Required action 1:
Answer these questions about the spirituality transcript:
(a) What does the speaker say the spiritual path is not?
(b) Who raised the speaker?
(c) What was the speaker fascinated by as a child?
Required action 2: Continue the spirituality transcript, starting right after its last sentence.

Excerpt:
┄┄┄┄┄┄

Did da da da da dada.
It's like cool, cool, cool, And we all have our stuff from this lifetime and all the others. You know, It's like it's not a race to enlightenment or consciousness. And I think very often people, especially once they get connected to certain language, it's just so easy to get high on your own supply. It is so easy to
be feeling yourself and holding yourself as above. And you know, I'm always of the belief no matter where i am in my wisdom and my knowledge and my process above nor beneath anyone ever, I'm just dancing with my unique karma and my unique spiritual curriculum. And actually, to answer your question that you had to start, I didn't come from a spiritual home. I think my mom was having her own reckoning with God, and so God was not
at all present in my house. But I always longed for God, Like I remember being a child and being fascinated by church and being very fascinated by Christ, but it kind of was very adjacent to my experience. I'm an only child raised by a single parent, and I was alive kid, so it's like all of those layers kind of experience. In childhood, I was always curious about God. I always felt God, but I didn't have any systems or language around it or anyone to talk to about it.

┄┄┄┄┄┄

Source material:

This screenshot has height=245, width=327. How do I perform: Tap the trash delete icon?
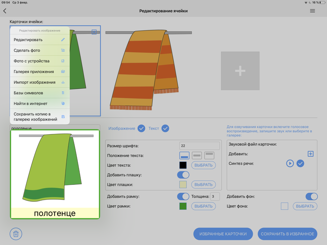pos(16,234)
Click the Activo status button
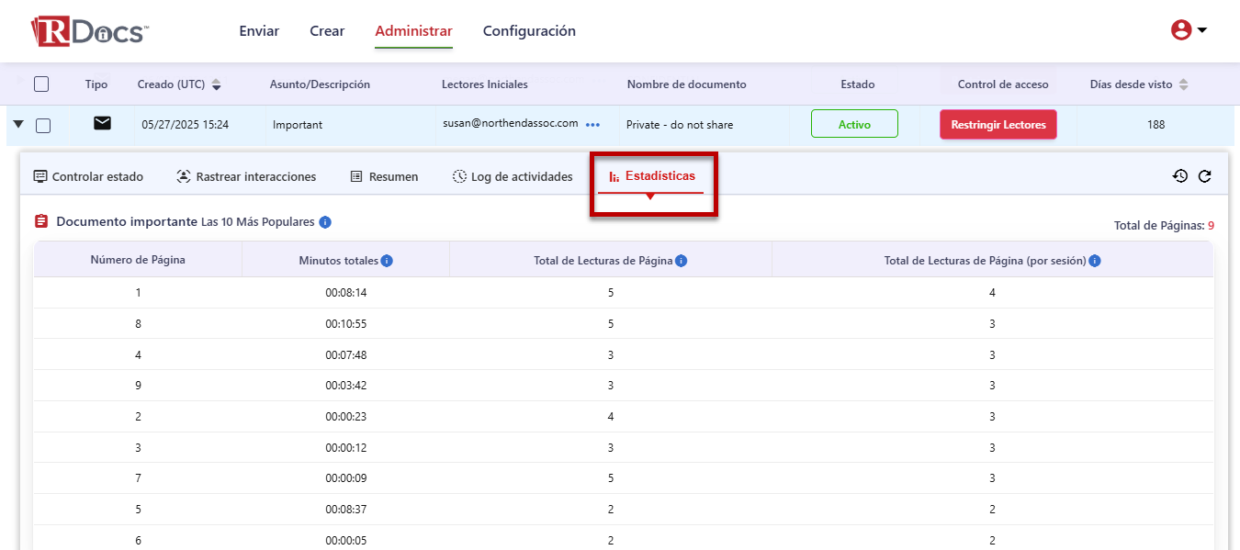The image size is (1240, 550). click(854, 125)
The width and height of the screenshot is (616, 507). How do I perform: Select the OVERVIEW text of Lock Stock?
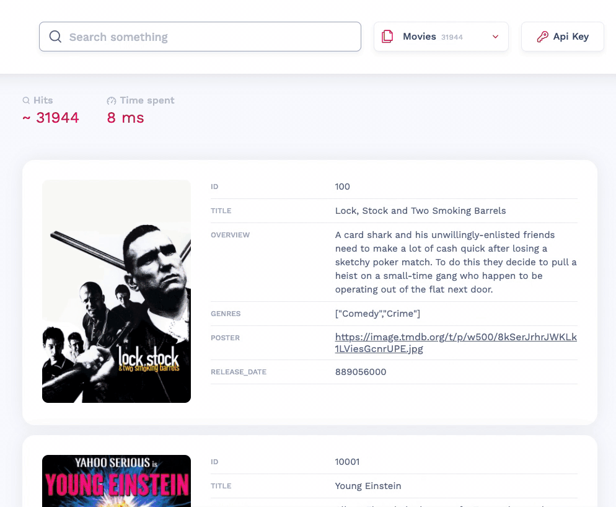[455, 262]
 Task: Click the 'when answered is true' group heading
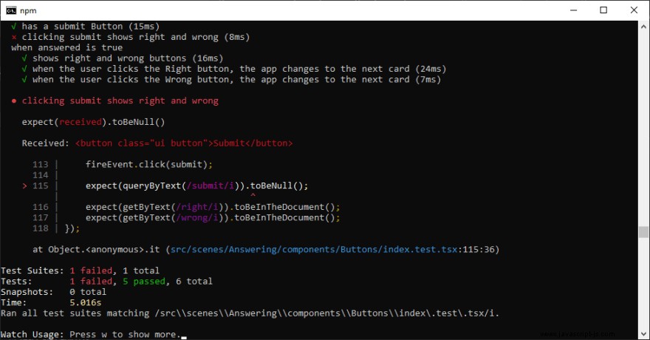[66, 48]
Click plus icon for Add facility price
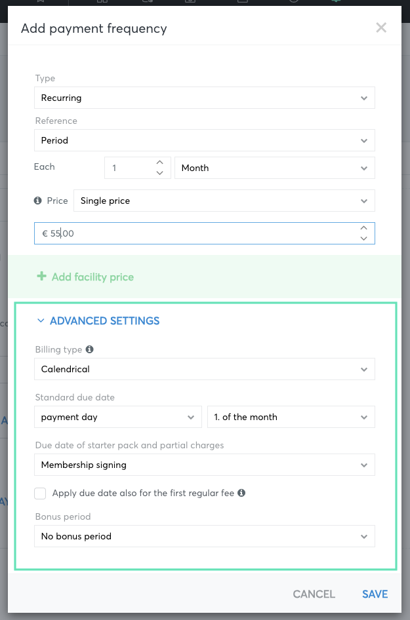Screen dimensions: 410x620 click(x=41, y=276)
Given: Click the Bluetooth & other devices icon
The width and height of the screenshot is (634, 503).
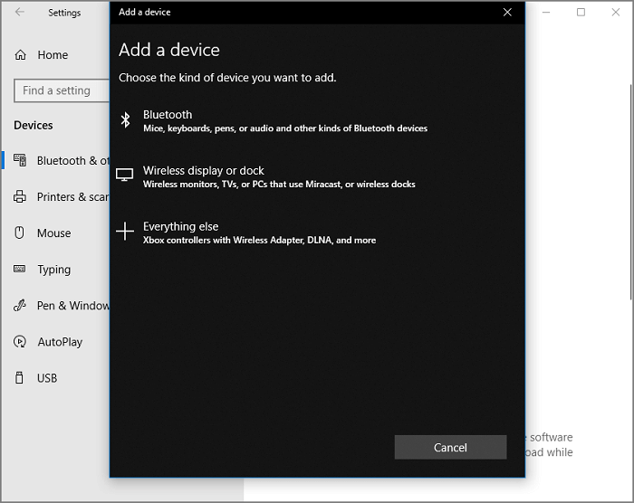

┄┄┄┄┄┄

Exercise output 1:
(a) A race to enlightenment or consciousness.
(b) A single parent; the speaker is an only child.
(c) Church and Christ.

Exercise output 2:
So my dance with the divine has always been about me seeking it out and then applying and growing in that kind of as my own personal relationship.
At what point did you begin to seek it out? Was it during that time or was.
It very young?
Yeah?
I think I came into an awareness that I was a very highly intuitive child really young, and I think that was noticed by adults around me and also probably really disliked. You know. I was always very, very very aware of patterns of decisions and choices adults were making. I was always kind of observing and evaluating. My mom used to call me like, you're you were a deep feeler, you know, and I'm like to say it, I'm like to say it lightly.
There's a lot.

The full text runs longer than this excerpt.